Transcriptome and hypoxia-responsive gene expression analyses reveal the physiological reaction to acute hypoxia and reoxygenation in Epinephelus coioides

Abstract

Dissolved oxygen (DO) is crucial for fish farming, and when fish experience hypoxic stress, negative effects such as the disruption of normal physiological activities, a decline in aerobic swimming ability, and feeding restriction will occur. In this study, healthy Epinephelus coioides individuals were subjected to hypoxic (DO = 0.6 ± 0.1 mg/L) and reoxygenation treatments (DO = 6.0 ± 0.1 mg/L), with a normoxic group (DO = 6.0 ± 0.1 mg/L) set as the control. Transcriptome sequencing (RNA-seq) was performed on the brains of E. coioides in hypoxia-sensitive (EBW), hypoxia-tolerant (EBS), and normoxic control (CB) groups. In total, 1174 differentially expressed genes (DEGs) were screened from the three groups.

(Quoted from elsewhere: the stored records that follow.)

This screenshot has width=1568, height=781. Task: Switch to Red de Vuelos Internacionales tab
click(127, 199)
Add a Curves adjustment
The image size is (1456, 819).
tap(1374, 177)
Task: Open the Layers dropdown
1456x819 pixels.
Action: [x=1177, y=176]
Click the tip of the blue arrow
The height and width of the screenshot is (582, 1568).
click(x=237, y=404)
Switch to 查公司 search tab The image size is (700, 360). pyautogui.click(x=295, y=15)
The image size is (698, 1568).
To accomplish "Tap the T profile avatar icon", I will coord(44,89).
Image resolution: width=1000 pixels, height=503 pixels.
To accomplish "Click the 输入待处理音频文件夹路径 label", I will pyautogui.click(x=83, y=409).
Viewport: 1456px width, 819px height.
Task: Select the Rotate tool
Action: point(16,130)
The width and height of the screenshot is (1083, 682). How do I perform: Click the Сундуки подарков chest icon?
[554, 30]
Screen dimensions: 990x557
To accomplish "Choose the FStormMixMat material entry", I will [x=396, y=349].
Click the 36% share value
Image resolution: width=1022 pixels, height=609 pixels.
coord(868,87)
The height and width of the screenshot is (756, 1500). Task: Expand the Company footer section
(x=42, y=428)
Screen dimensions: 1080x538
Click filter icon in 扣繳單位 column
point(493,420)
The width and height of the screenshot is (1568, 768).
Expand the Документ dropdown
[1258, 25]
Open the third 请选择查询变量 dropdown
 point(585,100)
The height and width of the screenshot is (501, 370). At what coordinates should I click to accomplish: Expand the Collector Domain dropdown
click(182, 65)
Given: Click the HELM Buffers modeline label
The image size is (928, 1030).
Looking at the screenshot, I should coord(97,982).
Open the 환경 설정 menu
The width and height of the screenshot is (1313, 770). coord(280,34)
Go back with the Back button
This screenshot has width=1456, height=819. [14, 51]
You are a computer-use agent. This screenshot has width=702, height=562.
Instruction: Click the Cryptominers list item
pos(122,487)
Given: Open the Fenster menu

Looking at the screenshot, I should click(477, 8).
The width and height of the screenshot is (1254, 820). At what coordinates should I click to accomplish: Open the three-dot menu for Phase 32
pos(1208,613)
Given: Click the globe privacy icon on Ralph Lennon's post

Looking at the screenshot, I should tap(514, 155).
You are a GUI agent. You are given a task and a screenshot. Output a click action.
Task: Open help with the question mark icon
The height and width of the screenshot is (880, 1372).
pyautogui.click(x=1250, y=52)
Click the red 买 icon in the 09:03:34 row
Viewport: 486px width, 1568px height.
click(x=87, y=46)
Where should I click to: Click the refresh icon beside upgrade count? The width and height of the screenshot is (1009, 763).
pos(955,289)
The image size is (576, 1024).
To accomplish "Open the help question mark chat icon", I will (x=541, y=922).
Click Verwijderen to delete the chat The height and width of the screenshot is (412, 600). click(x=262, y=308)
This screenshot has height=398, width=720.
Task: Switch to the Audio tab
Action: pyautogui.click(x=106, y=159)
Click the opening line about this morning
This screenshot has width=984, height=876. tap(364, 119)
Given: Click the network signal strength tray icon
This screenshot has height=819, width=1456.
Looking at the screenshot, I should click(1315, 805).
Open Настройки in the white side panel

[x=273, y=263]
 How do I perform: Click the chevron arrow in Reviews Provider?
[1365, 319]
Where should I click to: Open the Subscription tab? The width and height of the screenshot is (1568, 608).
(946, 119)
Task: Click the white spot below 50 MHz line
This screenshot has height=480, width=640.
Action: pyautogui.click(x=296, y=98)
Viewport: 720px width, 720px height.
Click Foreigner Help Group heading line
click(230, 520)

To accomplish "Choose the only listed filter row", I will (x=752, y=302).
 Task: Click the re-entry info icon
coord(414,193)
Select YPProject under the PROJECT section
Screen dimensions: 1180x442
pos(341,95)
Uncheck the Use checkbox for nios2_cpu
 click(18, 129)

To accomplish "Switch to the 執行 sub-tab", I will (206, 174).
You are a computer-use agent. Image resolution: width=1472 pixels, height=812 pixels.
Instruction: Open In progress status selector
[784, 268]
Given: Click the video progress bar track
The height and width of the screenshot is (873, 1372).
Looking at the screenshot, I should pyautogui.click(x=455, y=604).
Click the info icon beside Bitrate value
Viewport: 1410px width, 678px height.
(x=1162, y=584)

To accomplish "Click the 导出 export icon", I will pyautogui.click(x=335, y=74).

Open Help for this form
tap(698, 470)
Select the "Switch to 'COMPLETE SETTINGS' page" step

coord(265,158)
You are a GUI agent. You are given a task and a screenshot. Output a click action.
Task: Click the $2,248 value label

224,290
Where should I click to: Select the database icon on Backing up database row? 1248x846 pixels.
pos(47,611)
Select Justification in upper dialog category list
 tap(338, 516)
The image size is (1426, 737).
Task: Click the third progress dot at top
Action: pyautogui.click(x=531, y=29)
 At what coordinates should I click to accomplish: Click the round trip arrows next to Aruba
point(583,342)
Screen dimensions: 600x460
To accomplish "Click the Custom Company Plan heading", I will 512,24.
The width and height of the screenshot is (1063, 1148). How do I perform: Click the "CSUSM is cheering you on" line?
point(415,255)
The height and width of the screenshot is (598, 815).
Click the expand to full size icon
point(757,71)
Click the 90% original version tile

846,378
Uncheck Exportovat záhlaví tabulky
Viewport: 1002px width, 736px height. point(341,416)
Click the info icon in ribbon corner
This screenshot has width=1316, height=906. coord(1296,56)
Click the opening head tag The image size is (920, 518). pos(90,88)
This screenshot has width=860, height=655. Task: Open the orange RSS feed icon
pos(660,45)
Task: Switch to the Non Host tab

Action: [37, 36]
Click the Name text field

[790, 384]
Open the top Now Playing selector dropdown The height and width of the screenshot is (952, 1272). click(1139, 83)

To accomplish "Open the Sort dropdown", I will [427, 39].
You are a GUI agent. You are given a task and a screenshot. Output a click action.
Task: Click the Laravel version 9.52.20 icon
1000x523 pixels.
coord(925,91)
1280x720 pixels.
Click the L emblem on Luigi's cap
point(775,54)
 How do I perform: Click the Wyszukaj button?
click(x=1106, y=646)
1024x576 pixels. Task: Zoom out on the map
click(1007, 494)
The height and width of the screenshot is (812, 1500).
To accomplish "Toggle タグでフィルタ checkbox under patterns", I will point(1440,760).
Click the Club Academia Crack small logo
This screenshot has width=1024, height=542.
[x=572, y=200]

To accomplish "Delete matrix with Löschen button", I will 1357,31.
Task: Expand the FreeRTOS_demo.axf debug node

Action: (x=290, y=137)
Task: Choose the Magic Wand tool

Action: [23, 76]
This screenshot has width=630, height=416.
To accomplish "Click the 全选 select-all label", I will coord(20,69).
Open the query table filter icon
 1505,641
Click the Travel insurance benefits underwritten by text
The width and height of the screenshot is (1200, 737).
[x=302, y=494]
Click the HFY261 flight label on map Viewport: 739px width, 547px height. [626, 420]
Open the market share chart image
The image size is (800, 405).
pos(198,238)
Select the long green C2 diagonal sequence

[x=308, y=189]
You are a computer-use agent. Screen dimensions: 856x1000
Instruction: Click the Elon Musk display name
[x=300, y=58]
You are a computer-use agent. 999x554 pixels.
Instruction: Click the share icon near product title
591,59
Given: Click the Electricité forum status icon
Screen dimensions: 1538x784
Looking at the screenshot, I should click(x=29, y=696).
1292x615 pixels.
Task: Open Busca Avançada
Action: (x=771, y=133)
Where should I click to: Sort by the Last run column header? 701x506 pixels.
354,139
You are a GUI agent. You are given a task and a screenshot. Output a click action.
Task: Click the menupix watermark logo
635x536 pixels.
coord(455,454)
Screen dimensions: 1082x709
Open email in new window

KEGG analysis revealed several pathways, including the HIF-1 signaling pathway, and immune-related pathways such as MAPK signaling, microRNAs (miRNAs), and oxidative phosphorylation pathways enriched in the EBS group, and cAMP signaling pathway enriched in the EBW group. Moreover, a variety of significant hypoxia-responsive DEGs involved in energy metabolism and immune reactions were identified in the EBS and EBW groups. qRTPCR analysis showed that the key DEGs HIF-1α, LDH-A, PPARα, PNP, RAB13, DDIT4, TNF-1, and ALDOA were significantly upregulated in the brain tissues of E. coioides under acute hypoxic stress and that their expression returned to normoxic levels after reoxygenation, indicating that they provided energy to the organism and regulated severe damage and lesions appearing in the brains of E. coioides during hypoxic stress to prolong the survival time of the organism. Altogether, these results suggest that hypoxia disrupts the expression patterns of multiple genes in E. coioides and that these genes may participate in resistance and adaptation to hypoxia in the organisms by regulating apoptosis, proliferation, differentiation, and energy metabolism.